- SUPPLIED RECORDS -
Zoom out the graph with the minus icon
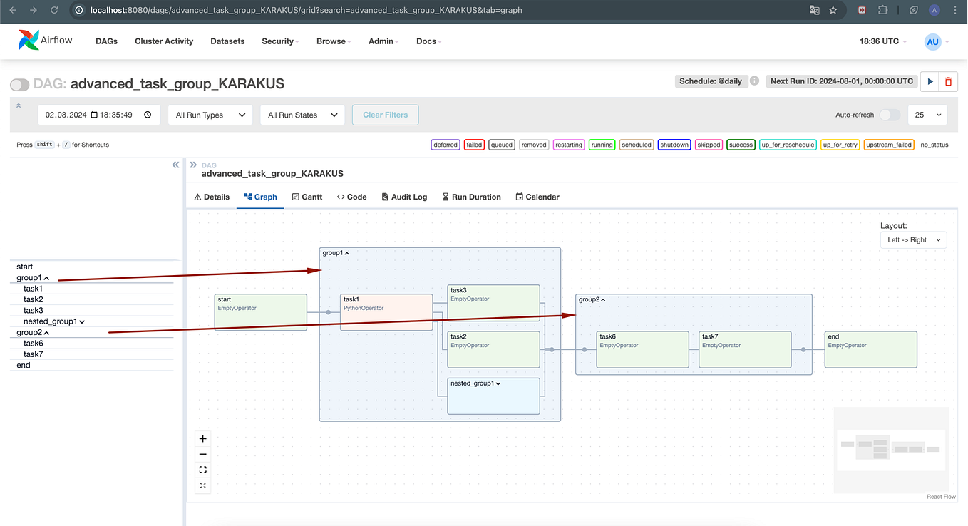Viewport: 968px width, 526px height. point(203,455)
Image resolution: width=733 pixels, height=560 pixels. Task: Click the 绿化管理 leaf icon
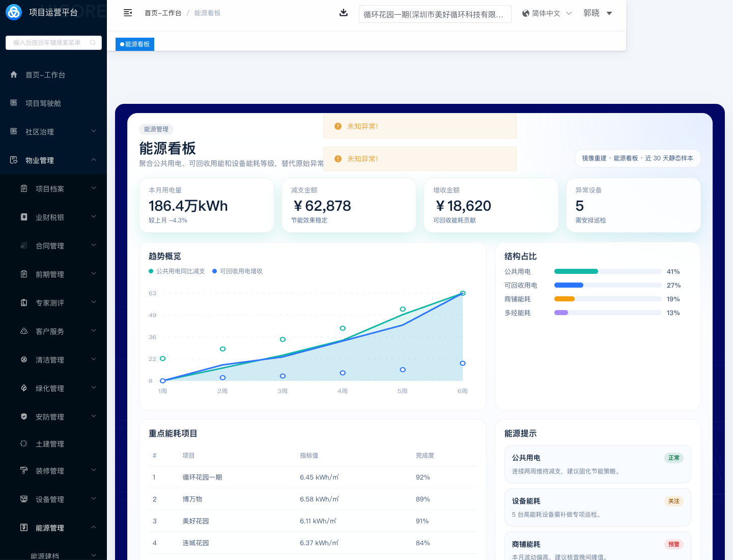24,388
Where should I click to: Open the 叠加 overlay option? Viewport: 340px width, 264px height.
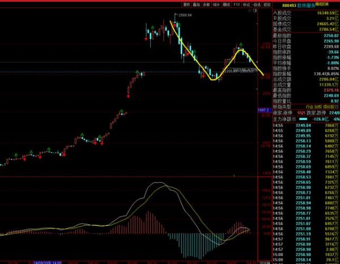point(196,4)
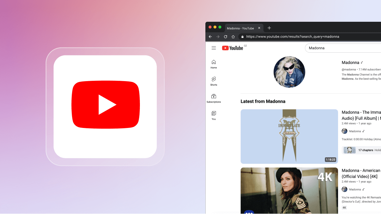Switch to the Madonna - YouTube tab
The image size is (381, 214).
[241, 28]
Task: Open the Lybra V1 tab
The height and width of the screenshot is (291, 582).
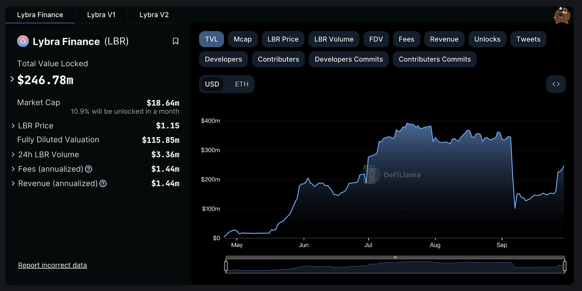Action: click(101, 15)
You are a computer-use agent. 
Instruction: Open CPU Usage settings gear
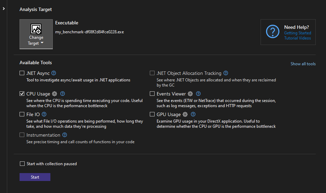54,94
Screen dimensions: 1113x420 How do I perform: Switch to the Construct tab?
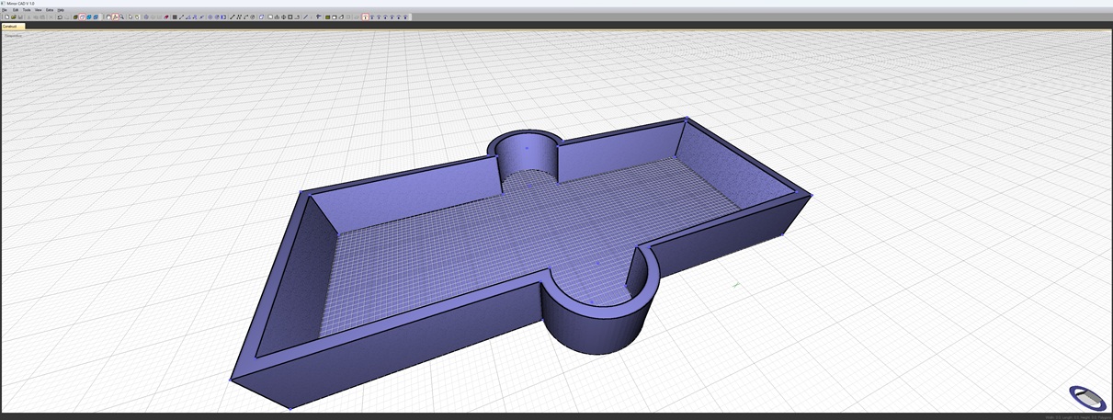click(x=11, y=27)
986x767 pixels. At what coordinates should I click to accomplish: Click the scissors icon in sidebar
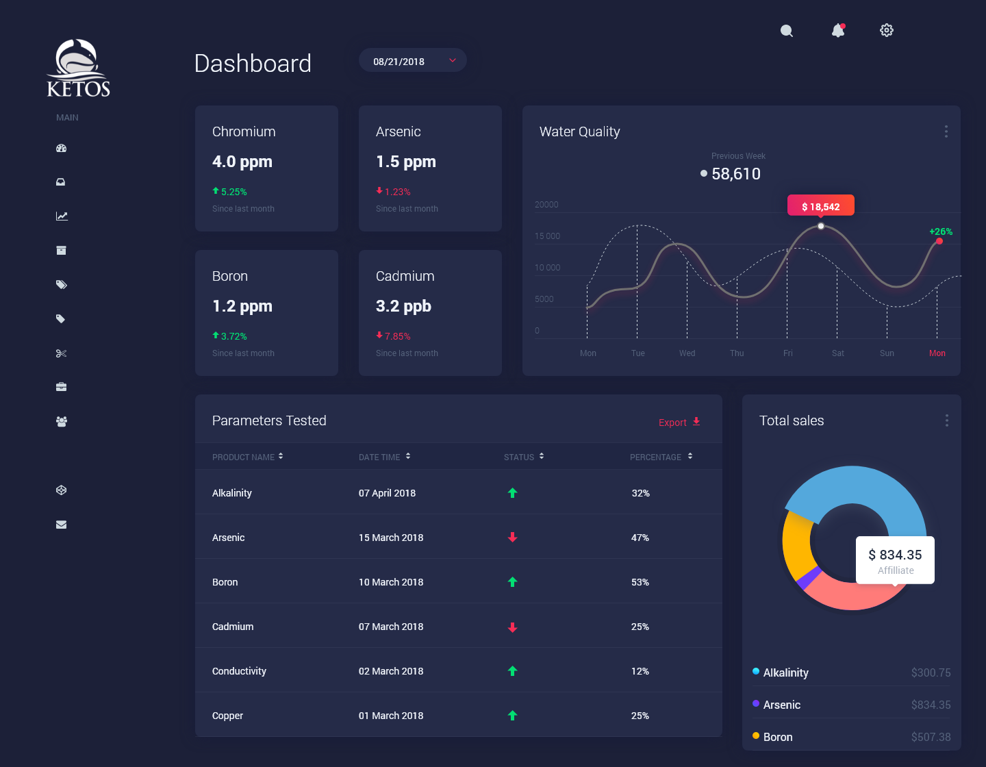[x=62, y=353]
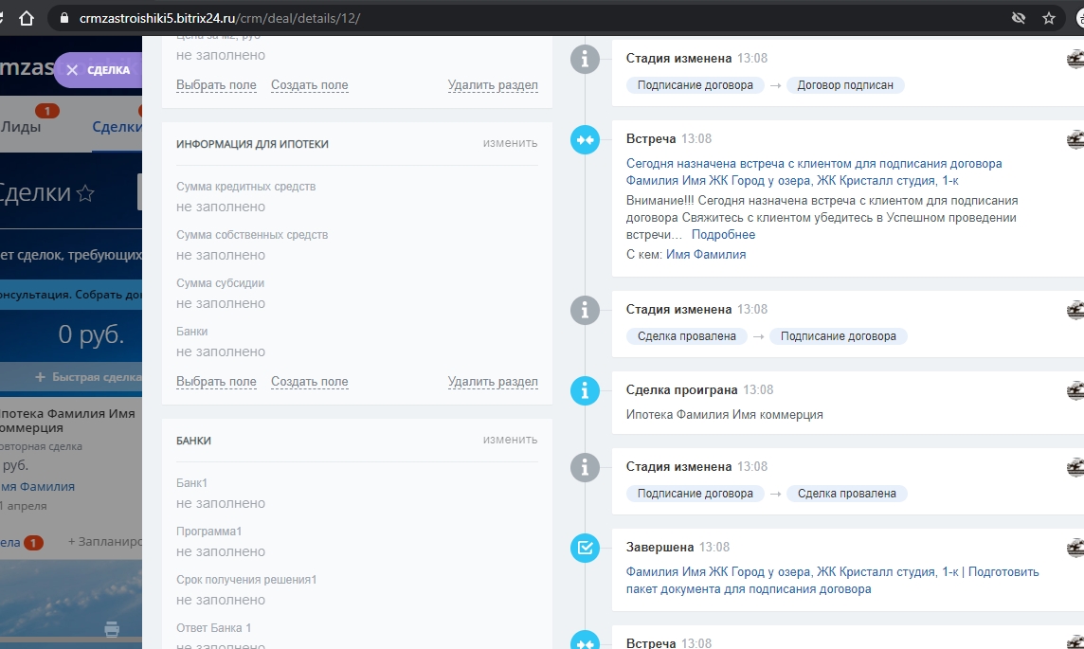The image size is (1084, 649).
Task: Delete the mortgage section via Удалить раздел
Action: click(493, 382)
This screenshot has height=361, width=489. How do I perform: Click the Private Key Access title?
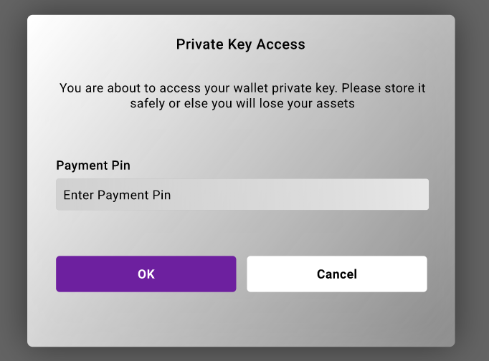241,44
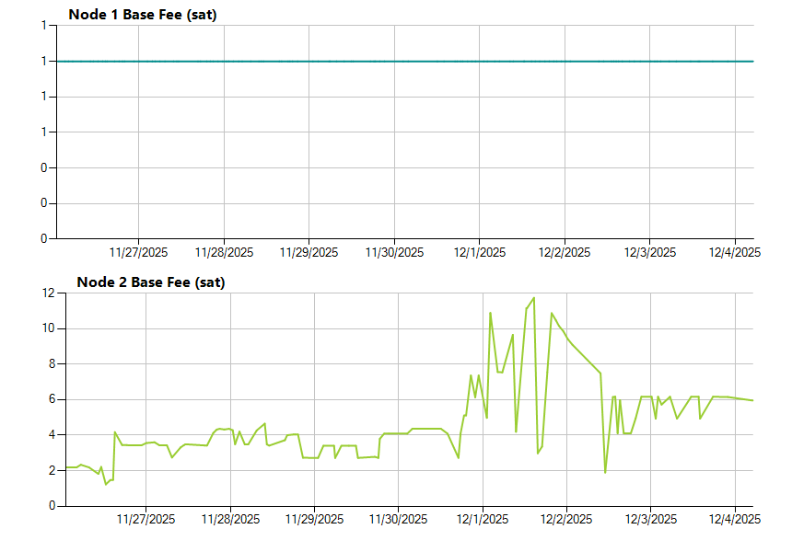Click the right end of Node 2 green line
This screenshot has height=552, width=792.
pyautogui.click(x=752, y=400)
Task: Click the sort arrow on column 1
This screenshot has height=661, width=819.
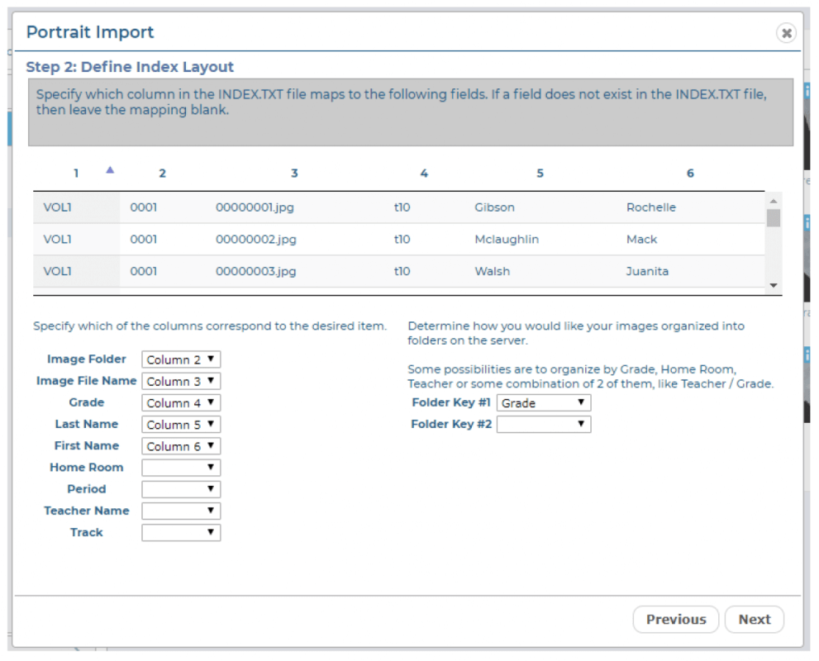Action: click(x=110, y=170)
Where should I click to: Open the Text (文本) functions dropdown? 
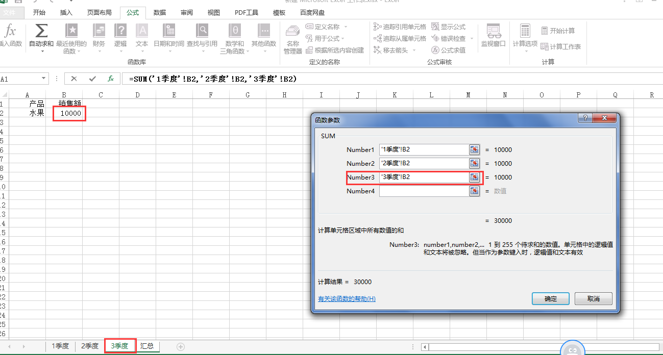tap(142, 39)
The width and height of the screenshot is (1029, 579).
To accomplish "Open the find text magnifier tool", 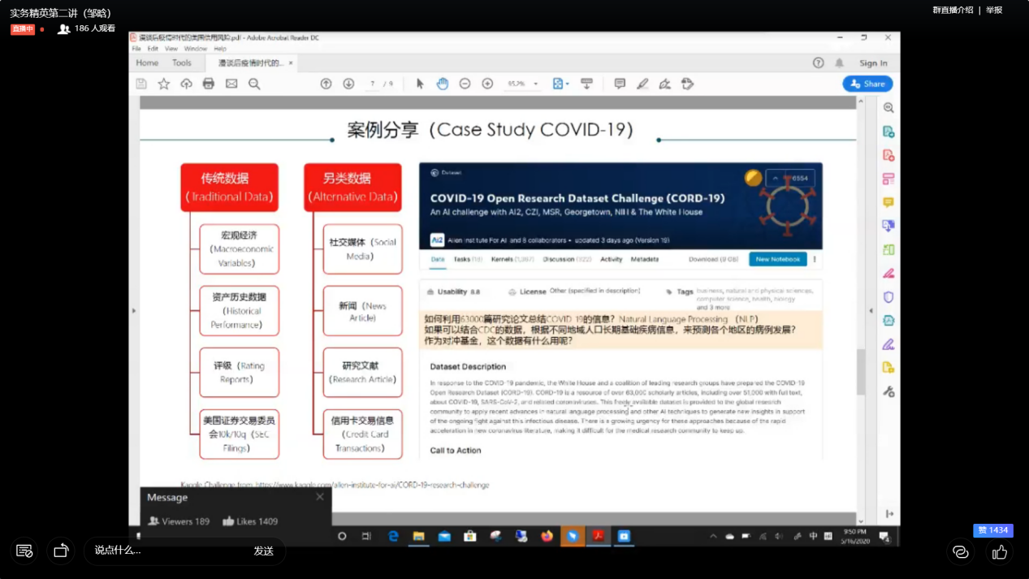I will click(x=254, y=84).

- EXERCISE GOAL -
Within these entries, output exactly the lines starting at the one with "Task: Click the sort arrow on column 1" and finishing at the one with "The width and". Leave pictures out of the output.

- ANSWER BOX -
Task: Click the sort arrow on column 1
This screenshot has height=661, width=819.
Action: click(x=110, y=170)
Where should I click to: Open the Text (文本) functions dropdown? 
tap(142, 39)
The width and height of the screenshot is (1029, 579).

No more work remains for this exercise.